[START OF ENTRIES SHOWN]

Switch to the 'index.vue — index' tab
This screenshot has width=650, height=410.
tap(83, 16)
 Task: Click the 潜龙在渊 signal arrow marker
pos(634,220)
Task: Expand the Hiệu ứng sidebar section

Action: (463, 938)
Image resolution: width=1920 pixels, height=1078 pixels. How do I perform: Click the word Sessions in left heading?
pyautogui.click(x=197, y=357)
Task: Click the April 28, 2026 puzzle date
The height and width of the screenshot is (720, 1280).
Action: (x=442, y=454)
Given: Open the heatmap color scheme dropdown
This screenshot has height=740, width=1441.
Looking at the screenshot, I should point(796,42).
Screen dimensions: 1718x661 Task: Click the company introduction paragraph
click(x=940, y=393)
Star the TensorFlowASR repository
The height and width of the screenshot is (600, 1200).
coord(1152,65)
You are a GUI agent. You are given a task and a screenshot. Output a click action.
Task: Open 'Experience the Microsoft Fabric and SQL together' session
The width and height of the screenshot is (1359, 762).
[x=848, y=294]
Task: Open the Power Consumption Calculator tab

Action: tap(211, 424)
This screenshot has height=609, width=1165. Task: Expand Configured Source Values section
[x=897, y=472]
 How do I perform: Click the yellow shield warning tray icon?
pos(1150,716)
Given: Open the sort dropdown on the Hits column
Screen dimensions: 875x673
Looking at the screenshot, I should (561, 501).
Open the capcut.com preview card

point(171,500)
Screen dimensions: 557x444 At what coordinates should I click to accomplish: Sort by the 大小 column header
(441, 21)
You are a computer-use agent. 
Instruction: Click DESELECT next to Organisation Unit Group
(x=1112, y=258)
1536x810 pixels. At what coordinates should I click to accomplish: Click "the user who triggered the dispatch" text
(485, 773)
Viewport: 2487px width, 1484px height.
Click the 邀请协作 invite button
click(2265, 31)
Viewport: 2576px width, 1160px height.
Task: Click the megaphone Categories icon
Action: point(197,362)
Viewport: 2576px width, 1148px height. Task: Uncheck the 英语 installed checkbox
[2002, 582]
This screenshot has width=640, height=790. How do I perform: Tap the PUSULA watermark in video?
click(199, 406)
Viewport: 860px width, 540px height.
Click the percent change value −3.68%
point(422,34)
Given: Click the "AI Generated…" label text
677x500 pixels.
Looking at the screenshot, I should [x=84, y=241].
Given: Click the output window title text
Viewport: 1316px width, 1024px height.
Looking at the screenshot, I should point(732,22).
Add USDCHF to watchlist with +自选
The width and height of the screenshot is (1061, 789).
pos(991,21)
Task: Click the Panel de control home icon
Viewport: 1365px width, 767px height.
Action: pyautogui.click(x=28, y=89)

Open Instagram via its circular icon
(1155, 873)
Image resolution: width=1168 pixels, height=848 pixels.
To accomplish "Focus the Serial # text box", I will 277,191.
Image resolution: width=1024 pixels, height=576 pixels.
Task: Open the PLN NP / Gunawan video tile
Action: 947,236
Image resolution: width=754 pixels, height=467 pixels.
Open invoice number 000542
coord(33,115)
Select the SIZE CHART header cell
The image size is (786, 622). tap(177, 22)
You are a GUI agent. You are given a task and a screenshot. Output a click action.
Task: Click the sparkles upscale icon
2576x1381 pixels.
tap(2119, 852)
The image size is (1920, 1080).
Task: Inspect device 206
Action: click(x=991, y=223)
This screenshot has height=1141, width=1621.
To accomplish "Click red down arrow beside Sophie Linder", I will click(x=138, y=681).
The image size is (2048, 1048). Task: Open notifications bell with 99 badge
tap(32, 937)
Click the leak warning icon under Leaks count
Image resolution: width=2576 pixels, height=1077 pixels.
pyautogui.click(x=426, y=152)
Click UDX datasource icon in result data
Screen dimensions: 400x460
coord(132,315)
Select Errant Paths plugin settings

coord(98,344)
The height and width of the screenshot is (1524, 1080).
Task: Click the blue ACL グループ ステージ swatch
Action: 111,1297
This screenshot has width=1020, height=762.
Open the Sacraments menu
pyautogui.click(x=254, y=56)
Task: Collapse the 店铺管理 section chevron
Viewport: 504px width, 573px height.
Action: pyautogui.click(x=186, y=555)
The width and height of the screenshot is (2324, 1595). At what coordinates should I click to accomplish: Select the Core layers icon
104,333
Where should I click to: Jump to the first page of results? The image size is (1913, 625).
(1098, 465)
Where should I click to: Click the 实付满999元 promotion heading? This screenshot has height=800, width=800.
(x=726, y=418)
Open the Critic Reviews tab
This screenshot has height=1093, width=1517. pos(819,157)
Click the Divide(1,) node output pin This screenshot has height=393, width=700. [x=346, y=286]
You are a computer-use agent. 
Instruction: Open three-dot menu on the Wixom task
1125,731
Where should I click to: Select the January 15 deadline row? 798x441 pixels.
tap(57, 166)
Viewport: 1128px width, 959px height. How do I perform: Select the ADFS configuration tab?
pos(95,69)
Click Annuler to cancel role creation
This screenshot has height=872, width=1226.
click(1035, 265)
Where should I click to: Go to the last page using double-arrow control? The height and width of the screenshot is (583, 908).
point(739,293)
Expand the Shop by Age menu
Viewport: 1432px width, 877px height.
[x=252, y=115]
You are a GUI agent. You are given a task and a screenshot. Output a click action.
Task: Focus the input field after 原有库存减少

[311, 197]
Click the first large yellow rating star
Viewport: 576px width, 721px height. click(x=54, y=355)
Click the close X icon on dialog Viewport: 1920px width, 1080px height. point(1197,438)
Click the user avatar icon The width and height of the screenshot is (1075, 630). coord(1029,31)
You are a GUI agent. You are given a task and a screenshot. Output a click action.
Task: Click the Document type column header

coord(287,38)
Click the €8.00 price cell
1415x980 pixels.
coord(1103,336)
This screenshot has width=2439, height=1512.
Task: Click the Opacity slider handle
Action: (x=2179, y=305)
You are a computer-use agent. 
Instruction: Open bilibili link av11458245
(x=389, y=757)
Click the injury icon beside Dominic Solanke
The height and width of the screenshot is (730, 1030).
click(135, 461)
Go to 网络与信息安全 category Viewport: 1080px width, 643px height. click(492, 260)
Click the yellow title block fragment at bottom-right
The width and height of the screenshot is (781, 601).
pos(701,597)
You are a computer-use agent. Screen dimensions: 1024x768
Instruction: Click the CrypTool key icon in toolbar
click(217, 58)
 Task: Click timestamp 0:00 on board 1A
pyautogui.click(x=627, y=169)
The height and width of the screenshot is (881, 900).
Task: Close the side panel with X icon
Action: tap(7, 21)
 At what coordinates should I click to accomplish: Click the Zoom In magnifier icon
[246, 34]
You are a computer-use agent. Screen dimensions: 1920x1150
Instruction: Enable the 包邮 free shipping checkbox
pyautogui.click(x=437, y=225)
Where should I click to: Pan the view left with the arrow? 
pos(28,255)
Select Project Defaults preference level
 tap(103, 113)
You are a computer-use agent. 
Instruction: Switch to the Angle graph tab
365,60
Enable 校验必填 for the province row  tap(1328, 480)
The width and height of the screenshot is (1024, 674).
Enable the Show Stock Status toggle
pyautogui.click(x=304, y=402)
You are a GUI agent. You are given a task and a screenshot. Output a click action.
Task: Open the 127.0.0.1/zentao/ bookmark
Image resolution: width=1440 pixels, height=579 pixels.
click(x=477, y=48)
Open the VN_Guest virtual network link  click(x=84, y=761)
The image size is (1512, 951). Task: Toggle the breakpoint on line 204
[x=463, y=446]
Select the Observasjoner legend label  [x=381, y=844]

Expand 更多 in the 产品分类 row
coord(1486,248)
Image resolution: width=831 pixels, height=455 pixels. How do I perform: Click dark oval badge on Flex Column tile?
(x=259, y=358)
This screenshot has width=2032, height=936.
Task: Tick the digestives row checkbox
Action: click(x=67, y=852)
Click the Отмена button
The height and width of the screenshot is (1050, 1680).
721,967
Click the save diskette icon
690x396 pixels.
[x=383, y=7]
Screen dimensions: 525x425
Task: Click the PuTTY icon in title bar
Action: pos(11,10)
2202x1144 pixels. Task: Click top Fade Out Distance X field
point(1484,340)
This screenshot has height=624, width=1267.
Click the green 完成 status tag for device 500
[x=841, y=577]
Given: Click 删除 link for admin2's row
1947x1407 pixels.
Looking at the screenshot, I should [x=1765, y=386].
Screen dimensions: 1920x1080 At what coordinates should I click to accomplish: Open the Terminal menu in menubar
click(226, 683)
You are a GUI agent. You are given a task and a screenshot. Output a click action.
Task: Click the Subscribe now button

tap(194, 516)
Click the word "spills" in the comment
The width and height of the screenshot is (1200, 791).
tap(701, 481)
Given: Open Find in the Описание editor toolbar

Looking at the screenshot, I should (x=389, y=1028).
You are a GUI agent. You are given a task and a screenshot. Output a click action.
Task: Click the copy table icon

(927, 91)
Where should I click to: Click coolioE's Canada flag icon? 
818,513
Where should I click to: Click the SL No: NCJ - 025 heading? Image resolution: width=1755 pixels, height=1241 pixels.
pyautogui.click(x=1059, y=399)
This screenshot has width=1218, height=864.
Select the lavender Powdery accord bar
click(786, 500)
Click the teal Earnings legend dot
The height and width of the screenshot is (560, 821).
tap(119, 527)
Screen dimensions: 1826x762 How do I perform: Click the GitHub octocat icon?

[END OF ENTRIES SHOWN]

Copy the material starting at the line that contains "Viewport: 1128px width, 959px" and ending at the line that contains "Action: (x=2179, y=305)", swapping "icon" for "symbol" and leaving everything else unchanged.

Viewport: 1128px width, 959px height. How do I perform: Select the ADFS configuration tab?
pos(95,69)
Click Annuler to cancel role creation
This screenshot has height=872, width=1226.
click(1035, 265)
Where should I click to: Go to the last page using double-arrow control? The height and width of the screenshot is (583, 908).
point(739,293)
Expand the Shop by Age menu
Viewport: 1432px width, 877px height.
[x=252, y=115]
You are a GUI agent. You are given a task and a screenshot. Output a click action.
Task: Focus the input field after 原有库存减少

[311, 197]
Click the first large yellow rating star
Viewport: 576px width, 721px height. click(x=54, y=355)
Click the close X symbol on dialog Viewport: 1920px width, 1080px height. point(1197,438)
Click the user avatar symbol The width and height of the screenshot is (1075, 630). coord(1029,31)
You are a GUI agent. You are given a task and a screenshot. Output a click action.
Task: Click the Document type column header

coord(287,38)
Click the €8.00 price cell
1415x980 pixels.
coord(1103,336)
This screenshot has width=2439, height=1512.
Task: Click the Opacity slider handle
Action: (x=2179, y=305)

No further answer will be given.